SONOITA Camp Verde, Kentucky Camp, Camp Tontozona ... two of these three camps are well known in Arizona. The other is not.

Located 7 miles northwest of Sonoita in the Nogales Ranger District of the Coronado National Forest, Kentucky Camp offers an interesting glimpse at history and serves as a great base for exploring area ghost towns, bird-watching or hiking among the cool, rolling grasslands surrounding the Santa Rita Mountains.

Originally constructed for placer gold-mining, the spacious headquarters, humble cabin and other adobe structures of the camp are remnants of the Santa Rita Water & Mining Co., which was established in 1902.

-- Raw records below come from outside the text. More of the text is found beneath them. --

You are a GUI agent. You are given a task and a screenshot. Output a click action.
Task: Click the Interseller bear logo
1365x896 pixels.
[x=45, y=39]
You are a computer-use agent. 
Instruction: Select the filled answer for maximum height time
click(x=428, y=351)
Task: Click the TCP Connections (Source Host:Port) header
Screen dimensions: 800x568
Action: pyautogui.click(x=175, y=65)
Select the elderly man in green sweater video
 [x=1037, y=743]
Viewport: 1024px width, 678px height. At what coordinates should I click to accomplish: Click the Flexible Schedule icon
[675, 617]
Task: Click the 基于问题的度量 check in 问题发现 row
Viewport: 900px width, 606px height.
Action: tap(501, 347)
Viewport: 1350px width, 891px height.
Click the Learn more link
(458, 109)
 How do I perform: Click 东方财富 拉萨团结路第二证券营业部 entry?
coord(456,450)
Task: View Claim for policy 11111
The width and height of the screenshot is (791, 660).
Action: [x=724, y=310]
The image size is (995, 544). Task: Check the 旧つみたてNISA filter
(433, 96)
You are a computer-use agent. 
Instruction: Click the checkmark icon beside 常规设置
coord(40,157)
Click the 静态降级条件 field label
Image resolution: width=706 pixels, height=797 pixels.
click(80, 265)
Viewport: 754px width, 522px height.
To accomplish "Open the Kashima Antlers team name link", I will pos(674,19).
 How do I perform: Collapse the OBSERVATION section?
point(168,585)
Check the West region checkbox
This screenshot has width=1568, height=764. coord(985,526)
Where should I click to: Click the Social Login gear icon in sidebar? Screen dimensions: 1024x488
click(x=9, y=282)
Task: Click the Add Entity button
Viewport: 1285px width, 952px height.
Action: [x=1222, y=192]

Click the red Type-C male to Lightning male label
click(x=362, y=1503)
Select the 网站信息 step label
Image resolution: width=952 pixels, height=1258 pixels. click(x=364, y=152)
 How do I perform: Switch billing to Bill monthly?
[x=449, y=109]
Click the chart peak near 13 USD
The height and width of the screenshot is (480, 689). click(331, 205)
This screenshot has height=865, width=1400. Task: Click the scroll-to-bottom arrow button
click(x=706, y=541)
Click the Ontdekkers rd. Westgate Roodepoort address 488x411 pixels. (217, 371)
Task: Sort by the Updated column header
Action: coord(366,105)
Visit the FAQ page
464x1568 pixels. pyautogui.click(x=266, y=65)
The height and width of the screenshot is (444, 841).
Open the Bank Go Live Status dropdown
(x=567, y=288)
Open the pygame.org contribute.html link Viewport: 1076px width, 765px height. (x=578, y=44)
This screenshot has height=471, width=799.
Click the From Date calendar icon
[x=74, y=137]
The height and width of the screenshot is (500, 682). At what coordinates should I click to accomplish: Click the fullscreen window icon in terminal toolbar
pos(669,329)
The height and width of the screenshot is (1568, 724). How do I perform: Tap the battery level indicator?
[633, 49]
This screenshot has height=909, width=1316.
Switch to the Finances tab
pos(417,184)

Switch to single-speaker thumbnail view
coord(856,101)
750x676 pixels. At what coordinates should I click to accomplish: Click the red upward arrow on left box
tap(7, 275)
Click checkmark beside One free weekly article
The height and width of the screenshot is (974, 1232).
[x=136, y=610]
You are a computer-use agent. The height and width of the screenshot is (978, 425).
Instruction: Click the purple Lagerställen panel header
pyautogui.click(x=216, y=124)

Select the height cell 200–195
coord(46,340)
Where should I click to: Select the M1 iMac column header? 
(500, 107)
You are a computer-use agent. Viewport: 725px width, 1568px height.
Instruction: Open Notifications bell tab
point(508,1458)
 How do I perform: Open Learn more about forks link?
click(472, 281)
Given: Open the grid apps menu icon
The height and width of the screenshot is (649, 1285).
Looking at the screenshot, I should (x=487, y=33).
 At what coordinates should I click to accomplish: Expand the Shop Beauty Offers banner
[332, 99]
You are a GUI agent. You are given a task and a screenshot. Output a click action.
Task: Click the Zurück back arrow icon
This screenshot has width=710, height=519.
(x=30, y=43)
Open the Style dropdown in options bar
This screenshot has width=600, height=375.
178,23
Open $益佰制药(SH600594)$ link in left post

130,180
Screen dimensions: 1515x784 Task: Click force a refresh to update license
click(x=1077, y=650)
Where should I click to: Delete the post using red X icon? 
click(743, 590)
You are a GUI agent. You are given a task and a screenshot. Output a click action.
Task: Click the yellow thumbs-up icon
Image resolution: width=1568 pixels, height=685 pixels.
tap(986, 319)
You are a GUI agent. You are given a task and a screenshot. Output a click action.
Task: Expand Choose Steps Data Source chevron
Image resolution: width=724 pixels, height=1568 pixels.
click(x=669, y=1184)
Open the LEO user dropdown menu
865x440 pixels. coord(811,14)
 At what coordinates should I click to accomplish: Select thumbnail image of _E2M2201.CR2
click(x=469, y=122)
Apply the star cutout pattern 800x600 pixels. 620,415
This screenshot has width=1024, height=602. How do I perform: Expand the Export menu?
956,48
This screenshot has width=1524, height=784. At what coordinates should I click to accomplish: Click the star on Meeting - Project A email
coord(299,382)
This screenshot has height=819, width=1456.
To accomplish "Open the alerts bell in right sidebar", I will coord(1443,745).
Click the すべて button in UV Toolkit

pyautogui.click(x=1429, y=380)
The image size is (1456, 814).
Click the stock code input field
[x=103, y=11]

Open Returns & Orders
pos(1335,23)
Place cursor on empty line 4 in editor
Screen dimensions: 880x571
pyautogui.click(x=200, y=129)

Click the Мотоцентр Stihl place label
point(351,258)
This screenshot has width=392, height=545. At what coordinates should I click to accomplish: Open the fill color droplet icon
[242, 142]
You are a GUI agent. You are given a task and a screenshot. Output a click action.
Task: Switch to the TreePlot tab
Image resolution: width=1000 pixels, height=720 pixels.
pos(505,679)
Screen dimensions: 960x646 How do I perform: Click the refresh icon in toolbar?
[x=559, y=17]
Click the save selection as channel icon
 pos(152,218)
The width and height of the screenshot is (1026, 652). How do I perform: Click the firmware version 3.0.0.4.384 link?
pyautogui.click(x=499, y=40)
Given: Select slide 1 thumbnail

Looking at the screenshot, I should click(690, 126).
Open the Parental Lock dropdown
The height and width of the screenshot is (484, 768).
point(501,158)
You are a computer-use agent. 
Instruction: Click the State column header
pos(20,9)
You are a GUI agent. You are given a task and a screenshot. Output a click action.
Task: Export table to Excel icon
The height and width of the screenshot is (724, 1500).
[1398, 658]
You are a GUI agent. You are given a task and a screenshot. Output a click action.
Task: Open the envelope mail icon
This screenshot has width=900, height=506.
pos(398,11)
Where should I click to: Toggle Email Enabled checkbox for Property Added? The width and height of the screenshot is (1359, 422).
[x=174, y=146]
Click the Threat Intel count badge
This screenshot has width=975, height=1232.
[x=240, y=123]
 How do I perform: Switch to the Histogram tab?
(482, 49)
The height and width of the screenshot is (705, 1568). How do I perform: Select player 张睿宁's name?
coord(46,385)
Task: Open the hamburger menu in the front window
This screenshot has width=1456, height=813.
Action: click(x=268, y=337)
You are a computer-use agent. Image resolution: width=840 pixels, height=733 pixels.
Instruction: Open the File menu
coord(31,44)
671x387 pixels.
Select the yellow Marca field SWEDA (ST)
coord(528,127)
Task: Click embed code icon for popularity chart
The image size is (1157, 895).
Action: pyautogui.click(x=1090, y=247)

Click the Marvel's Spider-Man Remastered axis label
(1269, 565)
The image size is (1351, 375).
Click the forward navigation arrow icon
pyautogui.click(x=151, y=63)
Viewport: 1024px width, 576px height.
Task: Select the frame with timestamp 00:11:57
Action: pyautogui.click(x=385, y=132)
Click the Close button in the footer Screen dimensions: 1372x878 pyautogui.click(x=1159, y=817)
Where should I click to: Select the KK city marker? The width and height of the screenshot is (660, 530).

Mining engineer James Stetson came up with the idea of piping water from 8 miles away to make the operation work. Partnering with investor George McAneny, Stetson built a network of canals and tunnels to rollercoaster water across drainages to the processing pits at Kentucky Camp. In the spring of 1904, he hit the mother lode, so to speak, thanks to heavy rainfall that filled the canals and reservoirs. By Christmas, “many thousands of dollars’ worth of gold had been taken,” said William Phipps Blake, a renowned geologist and Stetson’s colleague. The operation was a success.

The following spring, however, things went downhill. Literally. On May 20, 1904, while in Tucson for a stockholders’ meeting, Stetson fell to his death from the third-story window of his room at the Santa Rita Hotel. Meanwhile, McAneny was mired in a bitter divorce, which tied up his finances. As a result, the short-lived mining venture collapsed, and after McAneny died in 1909, the complex landed in the hands of Louis Hummel, McAneny’s family attorney. Hummel eventually turned the camp into a cattle ranch, where the adobe buildings and water facilities served the operation well into the 1960s.

Since 1991, the Coronado National Forest, with help from Friends of Kentucky Camp, Passport in Time volunteers and the Instituto Nacional de Antropología y Historia of Hermosillo, Mexico, has been working to restore the site. And every October, Friends of Kentucky Camp hosts an annual open house, during which visitors can tour the buildings, walk the gulches, watch gold-panning demonstrations and learn about adobe brick-making. This year’s event takes place on October 10.